> [Action item]
Below are the records; count the lines in which "computer" occurs and report only that number.

== Segment start ==

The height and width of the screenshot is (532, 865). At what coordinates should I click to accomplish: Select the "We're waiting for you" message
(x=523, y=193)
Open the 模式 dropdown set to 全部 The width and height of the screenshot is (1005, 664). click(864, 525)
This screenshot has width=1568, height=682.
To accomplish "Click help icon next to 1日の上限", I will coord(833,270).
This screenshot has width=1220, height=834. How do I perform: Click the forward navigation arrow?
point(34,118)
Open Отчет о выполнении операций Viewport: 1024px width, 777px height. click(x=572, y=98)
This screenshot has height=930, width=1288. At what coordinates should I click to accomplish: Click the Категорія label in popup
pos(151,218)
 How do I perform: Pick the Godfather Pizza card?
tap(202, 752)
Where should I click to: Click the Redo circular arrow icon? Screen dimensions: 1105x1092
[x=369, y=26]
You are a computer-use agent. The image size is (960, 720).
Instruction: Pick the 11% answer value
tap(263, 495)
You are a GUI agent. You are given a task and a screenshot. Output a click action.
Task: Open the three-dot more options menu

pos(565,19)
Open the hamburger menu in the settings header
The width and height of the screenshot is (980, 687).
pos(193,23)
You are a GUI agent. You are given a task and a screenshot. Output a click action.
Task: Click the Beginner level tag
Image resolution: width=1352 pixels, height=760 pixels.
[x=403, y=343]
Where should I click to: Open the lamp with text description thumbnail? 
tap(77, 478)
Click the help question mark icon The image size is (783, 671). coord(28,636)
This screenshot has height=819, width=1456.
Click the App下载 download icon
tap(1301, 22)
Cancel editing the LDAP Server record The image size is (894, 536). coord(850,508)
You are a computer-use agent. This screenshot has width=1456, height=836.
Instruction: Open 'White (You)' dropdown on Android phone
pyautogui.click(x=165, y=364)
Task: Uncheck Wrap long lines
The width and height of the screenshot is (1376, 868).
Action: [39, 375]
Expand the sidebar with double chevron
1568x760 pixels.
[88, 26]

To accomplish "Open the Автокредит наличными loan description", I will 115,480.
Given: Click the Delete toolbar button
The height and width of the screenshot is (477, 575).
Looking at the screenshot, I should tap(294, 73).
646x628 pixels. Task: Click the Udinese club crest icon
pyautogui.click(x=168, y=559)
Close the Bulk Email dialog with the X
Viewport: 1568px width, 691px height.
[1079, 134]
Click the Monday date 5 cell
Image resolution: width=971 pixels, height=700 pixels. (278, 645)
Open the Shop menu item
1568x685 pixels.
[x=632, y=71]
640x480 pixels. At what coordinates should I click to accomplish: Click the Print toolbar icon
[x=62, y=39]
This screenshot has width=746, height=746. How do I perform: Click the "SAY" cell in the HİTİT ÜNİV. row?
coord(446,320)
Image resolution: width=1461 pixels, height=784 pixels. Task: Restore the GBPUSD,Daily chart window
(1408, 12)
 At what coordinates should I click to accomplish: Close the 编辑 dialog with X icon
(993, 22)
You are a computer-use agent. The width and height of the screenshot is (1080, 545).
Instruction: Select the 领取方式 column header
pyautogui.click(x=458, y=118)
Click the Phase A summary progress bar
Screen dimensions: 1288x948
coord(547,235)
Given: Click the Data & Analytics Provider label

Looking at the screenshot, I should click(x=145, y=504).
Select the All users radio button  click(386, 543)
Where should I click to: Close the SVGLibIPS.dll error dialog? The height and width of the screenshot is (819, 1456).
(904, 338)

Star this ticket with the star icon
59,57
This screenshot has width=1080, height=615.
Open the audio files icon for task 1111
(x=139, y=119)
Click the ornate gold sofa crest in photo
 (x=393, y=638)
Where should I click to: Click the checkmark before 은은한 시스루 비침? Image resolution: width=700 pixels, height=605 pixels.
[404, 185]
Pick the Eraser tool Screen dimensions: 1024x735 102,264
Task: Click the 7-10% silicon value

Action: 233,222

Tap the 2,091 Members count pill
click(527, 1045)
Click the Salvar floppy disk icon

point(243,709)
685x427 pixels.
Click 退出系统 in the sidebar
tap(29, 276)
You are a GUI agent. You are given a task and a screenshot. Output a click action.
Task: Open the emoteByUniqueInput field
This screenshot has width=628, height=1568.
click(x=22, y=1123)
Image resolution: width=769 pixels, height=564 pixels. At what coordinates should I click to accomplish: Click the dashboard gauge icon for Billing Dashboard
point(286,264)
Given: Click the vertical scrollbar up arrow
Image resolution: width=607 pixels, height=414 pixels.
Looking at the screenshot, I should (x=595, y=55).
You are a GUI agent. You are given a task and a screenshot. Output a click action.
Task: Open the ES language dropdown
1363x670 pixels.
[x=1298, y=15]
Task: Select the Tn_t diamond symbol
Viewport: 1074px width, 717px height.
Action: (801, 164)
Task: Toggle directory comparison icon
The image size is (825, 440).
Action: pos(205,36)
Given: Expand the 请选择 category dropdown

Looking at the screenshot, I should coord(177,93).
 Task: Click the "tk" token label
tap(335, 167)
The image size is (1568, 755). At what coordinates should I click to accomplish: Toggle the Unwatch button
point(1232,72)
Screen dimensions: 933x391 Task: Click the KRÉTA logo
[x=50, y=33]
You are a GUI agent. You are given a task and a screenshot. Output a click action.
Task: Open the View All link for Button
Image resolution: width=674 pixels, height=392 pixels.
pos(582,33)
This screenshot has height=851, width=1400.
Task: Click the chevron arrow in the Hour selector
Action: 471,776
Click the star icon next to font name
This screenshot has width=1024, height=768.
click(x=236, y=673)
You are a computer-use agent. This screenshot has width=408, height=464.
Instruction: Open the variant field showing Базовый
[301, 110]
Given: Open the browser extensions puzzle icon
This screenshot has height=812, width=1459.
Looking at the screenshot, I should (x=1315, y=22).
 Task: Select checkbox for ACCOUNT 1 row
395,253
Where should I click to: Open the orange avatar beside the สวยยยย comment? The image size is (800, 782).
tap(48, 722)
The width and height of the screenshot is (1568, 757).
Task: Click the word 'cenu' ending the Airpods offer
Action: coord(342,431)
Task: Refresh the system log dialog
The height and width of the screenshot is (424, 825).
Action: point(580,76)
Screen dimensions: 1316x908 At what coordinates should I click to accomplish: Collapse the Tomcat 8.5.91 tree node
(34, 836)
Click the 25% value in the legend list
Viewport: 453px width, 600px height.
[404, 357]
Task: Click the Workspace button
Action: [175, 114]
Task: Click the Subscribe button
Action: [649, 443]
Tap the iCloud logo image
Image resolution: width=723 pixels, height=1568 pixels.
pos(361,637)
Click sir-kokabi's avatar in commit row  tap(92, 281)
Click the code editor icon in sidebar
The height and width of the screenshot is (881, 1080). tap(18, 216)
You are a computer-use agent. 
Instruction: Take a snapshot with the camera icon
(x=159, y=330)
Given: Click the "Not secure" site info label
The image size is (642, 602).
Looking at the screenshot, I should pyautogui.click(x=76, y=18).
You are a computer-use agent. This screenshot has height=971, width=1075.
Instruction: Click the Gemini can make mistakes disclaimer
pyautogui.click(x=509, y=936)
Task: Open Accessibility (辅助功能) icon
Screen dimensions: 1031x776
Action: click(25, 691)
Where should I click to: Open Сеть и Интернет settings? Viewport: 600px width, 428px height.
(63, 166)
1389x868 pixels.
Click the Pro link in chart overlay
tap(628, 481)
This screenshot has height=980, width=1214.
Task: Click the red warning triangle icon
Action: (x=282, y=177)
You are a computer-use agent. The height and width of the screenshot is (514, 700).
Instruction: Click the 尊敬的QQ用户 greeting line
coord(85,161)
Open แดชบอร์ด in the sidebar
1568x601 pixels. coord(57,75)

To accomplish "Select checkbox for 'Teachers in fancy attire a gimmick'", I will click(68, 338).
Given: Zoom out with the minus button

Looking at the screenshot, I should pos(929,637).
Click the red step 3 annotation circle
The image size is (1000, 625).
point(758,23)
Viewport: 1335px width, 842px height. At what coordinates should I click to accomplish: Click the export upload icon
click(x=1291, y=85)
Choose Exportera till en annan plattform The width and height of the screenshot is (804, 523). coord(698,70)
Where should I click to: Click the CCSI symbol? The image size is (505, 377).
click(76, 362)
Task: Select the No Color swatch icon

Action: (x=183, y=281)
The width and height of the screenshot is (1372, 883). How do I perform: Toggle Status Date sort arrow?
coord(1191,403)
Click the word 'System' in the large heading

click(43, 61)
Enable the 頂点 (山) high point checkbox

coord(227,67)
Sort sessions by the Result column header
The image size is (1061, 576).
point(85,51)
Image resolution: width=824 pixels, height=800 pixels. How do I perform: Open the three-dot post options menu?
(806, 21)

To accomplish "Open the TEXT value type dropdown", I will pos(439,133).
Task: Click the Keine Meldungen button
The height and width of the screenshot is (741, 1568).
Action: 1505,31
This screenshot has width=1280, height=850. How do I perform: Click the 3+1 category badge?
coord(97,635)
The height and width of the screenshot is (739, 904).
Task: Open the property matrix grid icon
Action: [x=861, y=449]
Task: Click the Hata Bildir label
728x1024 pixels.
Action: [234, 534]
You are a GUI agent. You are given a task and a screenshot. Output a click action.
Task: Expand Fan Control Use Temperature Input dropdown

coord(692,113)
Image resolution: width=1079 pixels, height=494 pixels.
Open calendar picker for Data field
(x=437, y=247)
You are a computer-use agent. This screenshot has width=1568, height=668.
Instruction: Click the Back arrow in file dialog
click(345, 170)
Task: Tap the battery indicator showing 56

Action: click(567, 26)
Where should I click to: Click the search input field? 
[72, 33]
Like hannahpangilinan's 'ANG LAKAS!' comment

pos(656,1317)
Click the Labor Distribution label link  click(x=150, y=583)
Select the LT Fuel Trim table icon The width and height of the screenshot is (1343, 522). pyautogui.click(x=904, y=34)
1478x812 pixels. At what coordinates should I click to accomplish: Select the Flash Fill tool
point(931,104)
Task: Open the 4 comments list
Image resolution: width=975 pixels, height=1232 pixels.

== Segment end ==

> [Solution for this exercise]
8